By Carolyn Givens

Contributing Writer

It’s almost here! The season of growing, the time when the energy of earth is harnessed to push seedlings up and out into the sunlight so that all the tastiest tender fruits and vegetables can find their places at our tables.

Now is the time for all those vegetables you’ve been missing all winter. We will till all the cover crops under and begin planting zucchini, cucumbers, strawberries and tomatoes. The raspberry and blackberry bushes will begin blooming, and the brown canes will be covered in white flowers.

In our animal enclosures, we have some new arrivals. Our mama pig was pregnant for about 3 1/2 months, and she gave birth to nine adorable piglets. They will nurse for up to eight weeks and then wean from their mom. We also expect to see some chicks pecking around with their moms and dads in the chicken enclosure. More chickens equal more eggs! We sell freshly laid eggs all summer from our free-roaming happy hens.

Springtime means that our sugar snap peas will be available at our farm stands and markets very soon. Sugar snap peas are the candy of the vegetable world. You eat them, shell and all, right out of the bag. Kids love them, and grownups do too. Besides being a great low-calorie snack, sugar snaps also contain lots of iron, as well as vitamins C, A, and K.

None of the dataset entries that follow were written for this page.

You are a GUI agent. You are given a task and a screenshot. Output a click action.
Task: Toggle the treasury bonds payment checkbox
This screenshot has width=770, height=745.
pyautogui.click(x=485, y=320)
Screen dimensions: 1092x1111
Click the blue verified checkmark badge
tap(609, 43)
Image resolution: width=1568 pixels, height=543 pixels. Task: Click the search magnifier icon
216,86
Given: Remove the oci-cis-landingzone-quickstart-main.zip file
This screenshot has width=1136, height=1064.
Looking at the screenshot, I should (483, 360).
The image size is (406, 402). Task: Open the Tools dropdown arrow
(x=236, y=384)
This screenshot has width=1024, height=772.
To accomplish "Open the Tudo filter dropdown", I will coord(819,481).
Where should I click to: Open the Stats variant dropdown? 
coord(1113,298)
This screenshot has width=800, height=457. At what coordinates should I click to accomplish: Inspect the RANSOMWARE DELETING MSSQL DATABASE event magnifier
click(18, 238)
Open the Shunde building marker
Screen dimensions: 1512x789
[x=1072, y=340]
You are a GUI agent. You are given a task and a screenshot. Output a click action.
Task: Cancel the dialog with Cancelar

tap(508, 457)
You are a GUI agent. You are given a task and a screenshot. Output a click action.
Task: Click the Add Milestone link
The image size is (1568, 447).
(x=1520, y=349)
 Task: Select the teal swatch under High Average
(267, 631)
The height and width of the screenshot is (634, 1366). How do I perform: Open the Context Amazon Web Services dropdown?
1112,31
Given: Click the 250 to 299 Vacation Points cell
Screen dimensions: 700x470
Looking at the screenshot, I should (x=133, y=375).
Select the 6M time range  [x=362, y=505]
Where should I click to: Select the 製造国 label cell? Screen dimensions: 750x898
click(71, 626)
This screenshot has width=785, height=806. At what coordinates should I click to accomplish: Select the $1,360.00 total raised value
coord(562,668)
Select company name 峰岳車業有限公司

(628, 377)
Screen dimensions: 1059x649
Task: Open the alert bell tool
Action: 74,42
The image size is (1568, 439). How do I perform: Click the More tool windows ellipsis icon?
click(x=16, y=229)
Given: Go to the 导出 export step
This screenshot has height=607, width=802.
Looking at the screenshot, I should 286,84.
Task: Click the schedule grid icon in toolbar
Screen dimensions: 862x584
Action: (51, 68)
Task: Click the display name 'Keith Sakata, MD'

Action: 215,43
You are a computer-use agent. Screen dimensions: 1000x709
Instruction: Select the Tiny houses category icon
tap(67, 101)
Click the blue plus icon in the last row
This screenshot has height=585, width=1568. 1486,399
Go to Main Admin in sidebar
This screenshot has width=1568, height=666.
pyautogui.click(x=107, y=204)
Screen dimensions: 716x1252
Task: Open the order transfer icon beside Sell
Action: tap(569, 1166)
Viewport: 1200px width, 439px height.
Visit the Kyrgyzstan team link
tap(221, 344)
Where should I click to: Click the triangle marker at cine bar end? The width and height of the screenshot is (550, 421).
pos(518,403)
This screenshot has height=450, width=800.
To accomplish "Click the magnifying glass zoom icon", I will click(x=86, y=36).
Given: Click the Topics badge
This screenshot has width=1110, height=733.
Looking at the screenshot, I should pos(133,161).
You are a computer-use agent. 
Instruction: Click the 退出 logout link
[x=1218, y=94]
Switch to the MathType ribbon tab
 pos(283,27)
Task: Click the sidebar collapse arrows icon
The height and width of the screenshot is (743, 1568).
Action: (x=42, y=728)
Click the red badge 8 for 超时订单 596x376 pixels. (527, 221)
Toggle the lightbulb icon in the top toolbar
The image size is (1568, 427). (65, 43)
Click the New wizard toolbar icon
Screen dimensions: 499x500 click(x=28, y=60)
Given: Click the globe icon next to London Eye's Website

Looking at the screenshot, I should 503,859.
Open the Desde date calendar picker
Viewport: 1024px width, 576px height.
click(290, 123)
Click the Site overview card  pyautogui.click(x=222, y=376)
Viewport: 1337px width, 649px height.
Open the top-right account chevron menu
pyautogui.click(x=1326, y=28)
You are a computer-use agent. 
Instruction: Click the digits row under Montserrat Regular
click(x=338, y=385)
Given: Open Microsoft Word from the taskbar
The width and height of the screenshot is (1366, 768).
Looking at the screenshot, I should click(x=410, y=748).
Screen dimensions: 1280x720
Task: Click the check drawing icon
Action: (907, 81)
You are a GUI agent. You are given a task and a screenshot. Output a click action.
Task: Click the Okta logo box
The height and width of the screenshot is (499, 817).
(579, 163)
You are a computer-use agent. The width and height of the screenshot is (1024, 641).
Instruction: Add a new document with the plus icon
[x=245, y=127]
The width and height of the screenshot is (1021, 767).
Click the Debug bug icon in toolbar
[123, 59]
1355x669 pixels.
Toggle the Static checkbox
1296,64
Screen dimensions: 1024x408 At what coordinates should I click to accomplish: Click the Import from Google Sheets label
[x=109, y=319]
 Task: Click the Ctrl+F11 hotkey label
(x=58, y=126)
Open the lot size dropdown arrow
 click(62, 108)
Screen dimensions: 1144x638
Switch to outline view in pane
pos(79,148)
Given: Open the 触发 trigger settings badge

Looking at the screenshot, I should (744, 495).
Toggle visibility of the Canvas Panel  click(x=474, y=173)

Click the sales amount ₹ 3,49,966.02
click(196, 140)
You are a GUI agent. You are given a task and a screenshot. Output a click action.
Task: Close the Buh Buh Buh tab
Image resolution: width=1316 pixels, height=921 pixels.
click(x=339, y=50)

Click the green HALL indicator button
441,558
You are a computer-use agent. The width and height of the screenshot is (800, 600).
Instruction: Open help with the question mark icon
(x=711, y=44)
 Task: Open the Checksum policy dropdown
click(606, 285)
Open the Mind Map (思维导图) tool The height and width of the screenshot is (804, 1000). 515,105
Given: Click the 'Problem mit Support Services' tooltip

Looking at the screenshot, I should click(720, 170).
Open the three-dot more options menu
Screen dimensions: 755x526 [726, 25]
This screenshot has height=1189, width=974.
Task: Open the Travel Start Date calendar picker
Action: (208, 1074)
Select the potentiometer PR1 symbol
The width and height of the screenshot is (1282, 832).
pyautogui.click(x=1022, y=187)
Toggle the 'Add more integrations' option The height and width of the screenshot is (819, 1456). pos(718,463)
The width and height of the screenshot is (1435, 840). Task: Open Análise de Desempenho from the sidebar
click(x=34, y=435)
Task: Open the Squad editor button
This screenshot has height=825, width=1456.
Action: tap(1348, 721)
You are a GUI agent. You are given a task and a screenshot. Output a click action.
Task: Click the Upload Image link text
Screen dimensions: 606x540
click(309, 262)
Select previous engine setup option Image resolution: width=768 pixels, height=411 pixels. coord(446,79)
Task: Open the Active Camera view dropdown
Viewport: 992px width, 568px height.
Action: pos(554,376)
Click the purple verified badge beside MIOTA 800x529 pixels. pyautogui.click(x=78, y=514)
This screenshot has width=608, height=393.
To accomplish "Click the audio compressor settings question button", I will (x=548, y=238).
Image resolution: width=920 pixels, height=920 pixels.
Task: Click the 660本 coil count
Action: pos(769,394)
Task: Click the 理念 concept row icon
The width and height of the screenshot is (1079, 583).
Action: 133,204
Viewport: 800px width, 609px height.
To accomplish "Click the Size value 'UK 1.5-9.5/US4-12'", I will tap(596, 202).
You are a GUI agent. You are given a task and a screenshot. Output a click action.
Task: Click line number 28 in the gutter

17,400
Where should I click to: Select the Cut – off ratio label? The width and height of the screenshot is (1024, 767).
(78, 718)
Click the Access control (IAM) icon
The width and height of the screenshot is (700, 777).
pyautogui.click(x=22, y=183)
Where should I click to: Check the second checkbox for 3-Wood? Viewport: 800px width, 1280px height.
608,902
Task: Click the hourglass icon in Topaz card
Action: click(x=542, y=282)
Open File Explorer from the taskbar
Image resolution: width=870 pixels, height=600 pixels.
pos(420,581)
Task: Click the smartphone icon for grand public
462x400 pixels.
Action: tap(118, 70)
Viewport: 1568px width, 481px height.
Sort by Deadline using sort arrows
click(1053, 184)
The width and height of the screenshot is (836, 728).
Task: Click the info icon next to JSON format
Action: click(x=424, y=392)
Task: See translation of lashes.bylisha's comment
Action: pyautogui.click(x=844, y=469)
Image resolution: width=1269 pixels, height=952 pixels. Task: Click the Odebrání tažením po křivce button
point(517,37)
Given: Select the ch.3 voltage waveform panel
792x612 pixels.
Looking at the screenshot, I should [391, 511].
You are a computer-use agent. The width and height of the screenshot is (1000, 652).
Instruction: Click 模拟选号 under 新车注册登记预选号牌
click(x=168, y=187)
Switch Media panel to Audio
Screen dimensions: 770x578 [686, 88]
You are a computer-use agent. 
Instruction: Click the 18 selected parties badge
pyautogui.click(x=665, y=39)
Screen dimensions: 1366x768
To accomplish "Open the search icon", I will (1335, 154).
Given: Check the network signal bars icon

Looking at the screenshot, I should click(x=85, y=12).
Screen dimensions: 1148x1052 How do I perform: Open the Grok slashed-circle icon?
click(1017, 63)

A lot of people ask us why sugar snaps are so expensive. The reason is that they are ‘artisan’ – like those handmade pickles from Brooklyn. The farm workers pound rows and rows of stakes in the ground. Between each stake, they put up three long horizontal lengths of twine. The twine stretches all the way down the field. The pea seedlings are hand planted at the bottom of the stakes, and the vines use the twine to help them climb. Eventually, it looks like a green vine-wall covered with flowers, and then the flowers turn into snap pods. The snap pea plants are hand-weeded, and when the pods are ready, each snap pea is harvested by hand. There is no such thing on our farm as a snap-pea-harvesting robot.

When you come to the market, the peas you buy have been picked the day before. They are fresh and delicious and so it really isn’t necessary to cook them. You can throw them in at the end of a stir-fry – and believe it or not, there is such a thing as snap pea ice cream, if you have an ice cream maker.

But we prefer to either cut them up for salad or simply eat them raw. Their crunchy goodness and ‘green’ taste will be the essence of spring.